Additionally, the Times buries the central point of the article; namely that “When the economy faltered last summer, the Fed announced a giant stimulus program. This year, the leaders of the central bank have shown little appetite for another intervention.” Indeed, despite the claim that “the Fed is frozen” it is apparent that the Federal Open Market Committee is wary of the potential for inflation from excessive monetary easing, although they do not expect it over the long run.

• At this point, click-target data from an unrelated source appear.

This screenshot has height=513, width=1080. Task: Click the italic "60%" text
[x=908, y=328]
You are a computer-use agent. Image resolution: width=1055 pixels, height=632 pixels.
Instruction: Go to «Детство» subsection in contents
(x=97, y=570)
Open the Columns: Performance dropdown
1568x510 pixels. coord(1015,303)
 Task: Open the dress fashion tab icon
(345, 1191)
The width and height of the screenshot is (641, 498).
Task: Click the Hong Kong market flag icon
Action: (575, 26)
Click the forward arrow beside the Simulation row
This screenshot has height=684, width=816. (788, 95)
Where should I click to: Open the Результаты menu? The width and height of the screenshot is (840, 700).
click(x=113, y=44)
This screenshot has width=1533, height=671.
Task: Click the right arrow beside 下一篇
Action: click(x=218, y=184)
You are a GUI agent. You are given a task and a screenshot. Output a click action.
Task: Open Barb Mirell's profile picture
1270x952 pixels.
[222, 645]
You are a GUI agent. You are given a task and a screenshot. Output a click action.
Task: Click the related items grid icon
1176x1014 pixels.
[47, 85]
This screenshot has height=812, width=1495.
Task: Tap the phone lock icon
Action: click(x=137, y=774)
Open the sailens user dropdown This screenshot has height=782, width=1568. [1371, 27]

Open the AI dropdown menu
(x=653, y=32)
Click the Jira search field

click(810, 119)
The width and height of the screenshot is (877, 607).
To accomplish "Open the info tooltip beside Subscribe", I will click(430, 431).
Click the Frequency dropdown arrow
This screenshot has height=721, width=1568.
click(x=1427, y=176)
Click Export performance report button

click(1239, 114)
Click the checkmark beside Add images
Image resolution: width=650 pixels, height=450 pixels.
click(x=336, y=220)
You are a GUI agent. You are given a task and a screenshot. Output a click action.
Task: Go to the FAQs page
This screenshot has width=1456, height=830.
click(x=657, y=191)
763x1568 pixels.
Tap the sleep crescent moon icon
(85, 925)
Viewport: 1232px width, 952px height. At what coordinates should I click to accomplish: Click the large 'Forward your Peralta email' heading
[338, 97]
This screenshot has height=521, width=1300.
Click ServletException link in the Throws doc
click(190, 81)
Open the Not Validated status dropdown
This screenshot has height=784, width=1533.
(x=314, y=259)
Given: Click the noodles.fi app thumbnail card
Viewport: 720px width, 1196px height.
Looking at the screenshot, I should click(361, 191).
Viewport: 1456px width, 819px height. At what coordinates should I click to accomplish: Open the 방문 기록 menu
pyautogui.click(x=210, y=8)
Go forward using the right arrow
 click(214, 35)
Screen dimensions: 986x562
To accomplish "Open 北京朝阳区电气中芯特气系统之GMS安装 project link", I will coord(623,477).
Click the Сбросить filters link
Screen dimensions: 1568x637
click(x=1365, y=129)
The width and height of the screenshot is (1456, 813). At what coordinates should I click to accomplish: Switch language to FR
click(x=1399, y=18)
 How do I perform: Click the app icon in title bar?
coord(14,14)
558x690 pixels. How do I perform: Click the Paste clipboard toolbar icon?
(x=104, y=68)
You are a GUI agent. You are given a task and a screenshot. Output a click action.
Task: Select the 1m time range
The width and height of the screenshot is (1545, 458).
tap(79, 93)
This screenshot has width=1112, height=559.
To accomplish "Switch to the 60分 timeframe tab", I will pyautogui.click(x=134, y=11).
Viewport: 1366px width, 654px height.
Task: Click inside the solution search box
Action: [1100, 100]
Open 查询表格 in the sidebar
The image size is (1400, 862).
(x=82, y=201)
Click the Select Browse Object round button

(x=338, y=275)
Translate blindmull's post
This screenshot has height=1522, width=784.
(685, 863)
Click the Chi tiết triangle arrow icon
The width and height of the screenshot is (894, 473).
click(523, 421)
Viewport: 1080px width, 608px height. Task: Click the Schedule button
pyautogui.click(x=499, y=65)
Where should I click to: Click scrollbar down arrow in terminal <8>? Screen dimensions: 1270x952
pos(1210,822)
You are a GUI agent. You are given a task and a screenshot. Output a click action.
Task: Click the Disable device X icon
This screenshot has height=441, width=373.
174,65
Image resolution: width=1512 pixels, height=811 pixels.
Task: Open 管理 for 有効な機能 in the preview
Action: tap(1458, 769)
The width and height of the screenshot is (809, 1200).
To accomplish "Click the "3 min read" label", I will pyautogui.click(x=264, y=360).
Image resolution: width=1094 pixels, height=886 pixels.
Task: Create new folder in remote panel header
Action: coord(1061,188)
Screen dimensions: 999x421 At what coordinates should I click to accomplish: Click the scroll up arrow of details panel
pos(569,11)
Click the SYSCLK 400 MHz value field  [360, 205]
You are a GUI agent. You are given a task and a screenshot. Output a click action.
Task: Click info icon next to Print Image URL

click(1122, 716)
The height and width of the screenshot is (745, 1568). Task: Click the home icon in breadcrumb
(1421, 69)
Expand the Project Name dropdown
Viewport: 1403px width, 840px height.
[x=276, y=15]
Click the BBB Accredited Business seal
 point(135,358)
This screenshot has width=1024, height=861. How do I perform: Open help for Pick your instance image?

The Times claims also that forecasters “point to a lack of confidence” which the Times calls an “elusive concept that basically defines the willingness of consumers and businesses to spend more money than is justified by current circumstances.” This characterization misses the point of the theory of rational forward-looking expectations. Expectations theory explains how present economic conditions, policies, and trust become Keynes’s “animal spirits” that drive investment. Also, as economist Arnold Kling notes, it goes against the general principles of economics to assume that “spend[ing] more money than is justified” is good. Rather, one must expect that “current circumstances” will improve enough to create returns for investment and consumer spending to occur.
The Times also buries in the second-to-last paragraph a notable claim by Fed Chairman Ben Bernanke. The Times notes that Chairman Bernanke has said that “a long-term plan to reduce spending could increase growth.”